The book was fine. My disclaimer is that I saw the movie before reading the book which is never a good idea, I believe, and probably soured my review. Obviously the book contained a lot more detail than the film and it was interesting to hear what life in the segregated south was like. The characters were unique and overall it was a good read, just not a great one in my opinion.
I loved this book! Louis Zamperini's story of survival is incredble and Hillenbrand did a remarkable job reporting it. I really appreciated that she did not insert herself into the book but simply told the story. Her research was incredibly detailed and the story completed sucked me in. Zamperini led an incredbile life and the story of his survival as a POW is remarkable. I'd highly recommend this book to anyone.
Didn't like it and couldn't wait to be done with it. Hannah was a popular, new girl in high school who is tormented by rumors and other teenage angst. This YA story is a sequence of thirteen tapes she made before she committed suicide. I liked how the author switched between Hannah and one of her friends, Clay, as narrators. But other than that, I found the book trite and boring. I would not recommend it.
This book was such a great and pleasant surprise to me; I really loved reading it. Gabrielle Hamilton is a chef and this tale is her autobiography. It was interesting to learn about her upbringing in Pennsylvania and her time in New York City as a young adult. Working in and running restaurants is certainly an interesting business so there are many great stories that were told. But most surprising to me was how open and honest Hamilton was about the problems in her marriage. I don't think I've ever read a more honest book and found her to be courageous for sharing so much. Not necessarily likeable, just courageous. :-)
An amazing first novel for Harbach. The characters were very richly developed and I felt like they really existed. Harbach poured so much detail into every scene in the book, for example, describing what is situated on the nightstand in a college dorm room. The book did drag on for me though and at some chapters, I felt like, what's the point? So although it's a mixed review, I rated the book very high for the story and character development which was superbly done.
This was an impressive undertaking by Colorado's first lady, Helen Thorpe. She followed four young Mexican women (two US citizens and two who are undocumented) in the Denver Public School system and on into college. The book was very well researched for years and I got a great glimpse into the life of women I might not typically hear about.
I wanted to love this book, I really did, but I didn't in the end.

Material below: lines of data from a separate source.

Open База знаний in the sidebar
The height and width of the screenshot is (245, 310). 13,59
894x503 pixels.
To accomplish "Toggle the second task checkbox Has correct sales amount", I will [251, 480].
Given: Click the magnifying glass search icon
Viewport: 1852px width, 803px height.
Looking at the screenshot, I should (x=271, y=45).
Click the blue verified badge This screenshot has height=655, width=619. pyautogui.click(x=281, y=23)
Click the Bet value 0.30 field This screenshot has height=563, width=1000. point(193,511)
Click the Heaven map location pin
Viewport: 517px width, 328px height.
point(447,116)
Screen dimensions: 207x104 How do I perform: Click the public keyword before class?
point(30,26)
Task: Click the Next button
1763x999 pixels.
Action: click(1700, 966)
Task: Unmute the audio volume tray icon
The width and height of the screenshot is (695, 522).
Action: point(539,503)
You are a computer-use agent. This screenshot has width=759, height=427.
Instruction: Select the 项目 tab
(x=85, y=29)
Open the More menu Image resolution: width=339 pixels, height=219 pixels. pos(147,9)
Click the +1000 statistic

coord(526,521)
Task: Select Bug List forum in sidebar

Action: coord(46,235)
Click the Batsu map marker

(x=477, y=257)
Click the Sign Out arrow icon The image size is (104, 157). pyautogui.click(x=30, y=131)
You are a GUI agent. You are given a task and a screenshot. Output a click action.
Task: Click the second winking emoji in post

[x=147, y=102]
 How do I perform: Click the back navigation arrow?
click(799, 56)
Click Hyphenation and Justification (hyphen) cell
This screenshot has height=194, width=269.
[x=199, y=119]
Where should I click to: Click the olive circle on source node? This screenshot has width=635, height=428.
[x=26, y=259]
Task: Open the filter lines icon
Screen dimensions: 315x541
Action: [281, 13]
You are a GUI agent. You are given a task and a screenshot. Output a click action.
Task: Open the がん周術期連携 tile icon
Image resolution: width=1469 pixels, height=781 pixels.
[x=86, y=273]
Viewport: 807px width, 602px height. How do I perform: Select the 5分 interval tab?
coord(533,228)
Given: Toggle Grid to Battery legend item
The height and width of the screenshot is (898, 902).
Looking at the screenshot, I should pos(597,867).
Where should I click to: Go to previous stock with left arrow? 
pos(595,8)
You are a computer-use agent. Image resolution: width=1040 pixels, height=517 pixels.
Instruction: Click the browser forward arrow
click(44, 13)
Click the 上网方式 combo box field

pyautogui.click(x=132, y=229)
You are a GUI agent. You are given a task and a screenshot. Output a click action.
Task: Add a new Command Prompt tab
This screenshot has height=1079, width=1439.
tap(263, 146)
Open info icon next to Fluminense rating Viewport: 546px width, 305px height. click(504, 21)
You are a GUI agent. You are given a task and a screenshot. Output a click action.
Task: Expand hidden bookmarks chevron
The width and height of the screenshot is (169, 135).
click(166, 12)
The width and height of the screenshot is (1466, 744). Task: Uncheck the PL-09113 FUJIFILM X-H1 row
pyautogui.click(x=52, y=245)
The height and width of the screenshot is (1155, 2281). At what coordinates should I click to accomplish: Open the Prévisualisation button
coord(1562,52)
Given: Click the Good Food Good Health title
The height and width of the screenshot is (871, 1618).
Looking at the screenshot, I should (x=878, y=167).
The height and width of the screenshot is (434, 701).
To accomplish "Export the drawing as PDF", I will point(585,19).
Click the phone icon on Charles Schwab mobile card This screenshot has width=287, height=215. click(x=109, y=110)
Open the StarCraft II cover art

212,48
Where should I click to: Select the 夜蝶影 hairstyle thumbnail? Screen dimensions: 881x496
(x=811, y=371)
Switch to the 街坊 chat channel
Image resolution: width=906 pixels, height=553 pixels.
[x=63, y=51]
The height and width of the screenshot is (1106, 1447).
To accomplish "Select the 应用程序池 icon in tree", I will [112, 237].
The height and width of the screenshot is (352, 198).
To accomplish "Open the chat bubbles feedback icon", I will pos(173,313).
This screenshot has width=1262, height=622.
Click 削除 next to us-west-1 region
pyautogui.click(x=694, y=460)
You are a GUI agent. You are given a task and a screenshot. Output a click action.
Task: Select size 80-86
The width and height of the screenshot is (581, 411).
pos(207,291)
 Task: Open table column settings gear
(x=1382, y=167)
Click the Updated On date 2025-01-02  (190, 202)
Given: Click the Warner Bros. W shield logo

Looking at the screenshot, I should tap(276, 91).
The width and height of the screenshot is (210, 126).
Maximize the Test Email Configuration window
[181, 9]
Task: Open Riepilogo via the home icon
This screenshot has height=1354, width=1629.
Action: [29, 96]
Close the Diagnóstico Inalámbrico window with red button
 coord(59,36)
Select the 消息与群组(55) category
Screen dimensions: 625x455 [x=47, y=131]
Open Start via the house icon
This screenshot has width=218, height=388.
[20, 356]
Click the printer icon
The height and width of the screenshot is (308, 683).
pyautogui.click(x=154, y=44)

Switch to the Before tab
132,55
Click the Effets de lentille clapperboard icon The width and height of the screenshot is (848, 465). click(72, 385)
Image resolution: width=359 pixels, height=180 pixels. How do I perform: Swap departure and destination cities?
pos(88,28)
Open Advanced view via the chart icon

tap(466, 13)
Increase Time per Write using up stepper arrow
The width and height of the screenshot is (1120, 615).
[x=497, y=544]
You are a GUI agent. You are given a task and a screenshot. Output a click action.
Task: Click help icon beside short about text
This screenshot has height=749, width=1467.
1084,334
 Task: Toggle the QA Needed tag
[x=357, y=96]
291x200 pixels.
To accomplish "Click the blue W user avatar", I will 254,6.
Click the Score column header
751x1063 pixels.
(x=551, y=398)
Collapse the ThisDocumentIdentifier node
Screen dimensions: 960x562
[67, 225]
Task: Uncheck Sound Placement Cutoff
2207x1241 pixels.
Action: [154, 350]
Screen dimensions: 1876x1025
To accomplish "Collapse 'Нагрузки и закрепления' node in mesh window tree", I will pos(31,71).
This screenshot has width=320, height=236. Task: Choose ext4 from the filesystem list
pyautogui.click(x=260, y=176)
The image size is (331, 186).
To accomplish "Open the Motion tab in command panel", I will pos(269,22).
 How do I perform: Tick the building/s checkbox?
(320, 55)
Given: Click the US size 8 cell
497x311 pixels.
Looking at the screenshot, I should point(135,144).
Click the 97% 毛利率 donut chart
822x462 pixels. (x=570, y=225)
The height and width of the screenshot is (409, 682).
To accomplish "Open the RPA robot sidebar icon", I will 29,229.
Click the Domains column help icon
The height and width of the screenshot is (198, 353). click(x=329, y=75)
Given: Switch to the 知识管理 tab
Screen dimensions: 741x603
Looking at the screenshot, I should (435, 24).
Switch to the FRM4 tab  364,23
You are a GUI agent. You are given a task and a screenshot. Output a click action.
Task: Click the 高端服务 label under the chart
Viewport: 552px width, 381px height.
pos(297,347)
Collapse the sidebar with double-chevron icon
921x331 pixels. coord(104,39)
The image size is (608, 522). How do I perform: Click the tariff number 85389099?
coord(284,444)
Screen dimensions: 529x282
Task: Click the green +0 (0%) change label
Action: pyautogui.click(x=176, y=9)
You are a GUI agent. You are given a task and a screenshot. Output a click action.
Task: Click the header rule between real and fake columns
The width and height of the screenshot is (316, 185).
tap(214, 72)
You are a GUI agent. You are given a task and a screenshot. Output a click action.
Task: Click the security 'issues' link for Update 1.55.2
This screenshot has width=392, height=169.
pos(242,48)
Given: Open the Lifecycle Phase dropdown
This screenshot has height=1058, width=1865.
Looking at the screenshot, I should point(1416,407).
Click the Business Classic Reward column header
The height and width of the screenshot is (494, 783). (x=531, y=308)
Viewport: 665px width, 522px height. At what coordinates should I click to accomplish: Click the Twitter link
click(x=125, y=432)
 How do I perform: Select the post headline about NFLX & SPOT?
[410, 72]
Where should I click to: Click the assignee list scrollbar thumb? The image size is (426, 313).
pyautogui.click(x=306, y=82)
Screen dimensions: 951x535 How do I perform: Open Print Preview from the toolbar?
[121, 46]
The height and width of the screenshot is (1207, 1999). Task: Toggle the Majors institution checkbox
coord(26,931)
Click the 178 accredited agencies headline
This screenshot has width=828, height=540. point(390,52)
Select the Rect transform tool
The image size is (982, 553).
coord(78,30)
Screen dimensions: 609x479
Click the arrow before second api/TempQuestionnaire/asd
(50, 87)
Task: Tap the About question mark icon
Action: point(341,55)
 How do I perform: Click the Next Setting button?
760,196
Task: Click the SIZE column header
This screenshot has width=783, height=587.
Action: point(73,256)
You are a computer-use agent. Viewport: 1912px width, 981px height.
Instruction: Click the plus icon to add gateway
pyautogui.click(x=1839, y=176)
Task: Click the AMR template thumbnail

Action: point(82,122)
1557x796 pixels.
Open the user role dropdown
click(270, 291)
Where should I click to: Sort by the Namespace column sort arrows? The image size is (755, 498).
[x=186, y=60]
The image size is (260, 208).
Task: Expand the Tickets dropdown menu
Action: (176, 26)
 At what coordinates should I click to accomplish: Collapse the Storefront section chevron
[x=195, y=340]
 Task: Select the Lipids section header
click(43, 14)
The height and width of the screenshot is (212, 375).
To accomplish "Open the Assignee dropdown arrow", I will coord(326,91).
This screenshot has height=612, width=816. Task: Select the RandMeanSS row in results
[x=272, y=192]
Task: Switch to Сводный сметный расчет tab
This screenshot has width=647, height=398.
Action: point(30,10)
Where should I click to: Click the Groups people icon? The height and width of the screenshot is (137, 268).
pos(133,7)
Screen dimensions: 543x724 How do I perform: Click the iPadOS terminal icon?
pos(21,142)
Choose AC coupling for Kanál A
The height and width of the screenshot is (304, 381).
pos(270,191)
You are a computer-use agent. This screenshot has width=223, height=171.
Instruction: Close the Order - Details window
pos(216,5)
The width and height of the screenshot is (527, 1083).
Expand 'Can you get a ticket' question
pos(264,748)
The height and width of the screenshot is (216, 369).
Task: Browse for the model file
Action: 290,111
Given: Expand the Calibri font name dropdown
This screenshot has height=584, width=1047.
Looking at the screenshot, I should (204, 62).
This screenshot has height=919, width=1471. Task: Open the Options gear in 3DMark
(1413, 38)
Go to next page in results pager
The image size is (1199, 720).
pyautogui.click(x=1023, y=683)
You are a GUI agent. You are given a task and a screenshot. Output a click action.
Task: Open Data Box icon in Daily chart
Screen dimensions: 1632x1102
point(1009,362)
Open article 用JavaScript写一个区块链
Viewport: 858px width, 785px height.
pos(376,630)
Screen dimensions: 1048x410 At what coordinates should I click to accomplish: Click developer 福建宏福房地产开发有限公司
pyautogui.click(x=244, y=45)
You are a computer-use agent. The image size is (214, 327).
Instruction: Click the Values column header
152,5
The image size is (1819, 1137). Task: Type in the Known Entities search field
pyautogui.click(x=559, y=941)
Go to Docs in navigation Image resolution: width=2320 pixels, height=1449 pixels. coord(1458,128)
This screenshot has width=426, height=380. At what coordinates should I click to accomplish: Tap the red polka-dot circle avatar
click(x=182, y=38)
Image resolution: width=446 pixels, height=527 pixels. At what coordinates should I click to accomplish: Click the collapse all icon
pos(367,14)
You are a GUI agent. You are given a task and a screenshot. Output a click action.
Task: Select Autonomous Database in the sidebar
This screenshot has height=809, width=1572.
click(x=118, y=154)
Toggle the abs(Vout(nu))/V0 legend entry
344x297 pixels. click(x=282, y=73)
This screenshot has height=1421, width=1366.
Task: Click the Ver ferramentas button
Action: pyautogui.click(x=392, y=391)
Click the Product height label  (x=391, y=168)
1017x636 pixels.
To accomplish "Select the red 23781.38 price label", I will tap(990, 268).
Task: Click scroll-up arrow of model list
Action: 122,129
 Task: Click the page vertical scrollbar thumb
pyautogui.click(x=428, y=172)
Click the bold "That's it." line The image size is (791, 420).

I do love the premise and wished I'd researched and written the book myself. A single woman decides to travel around the world interviewing single women in countries including France, Italy, Brazil, Australia, Iceland, China, etc. to find out what it's like to be single in different cultures. There were some good points made about what it's like to live as a single person but the book did not do it for me. The characters were unbelievable and I wasn't inspired.
Unlike most of the other reviews I read about this book, I did not find it very funny. There were parts of the book that were amusing but overall I did not enjoy it. I hear that Jenny Lawson's blog, the Bloggess, is great but I felt like she was trying too hard with this book.
Meh. I don't see what all the fuss is about. I guess I'm glad I read it to know why it's such a big phenomenon. But the book will not stay with me and I found the characters annoying, especially Anastasia. I don't plan to read the trilogy.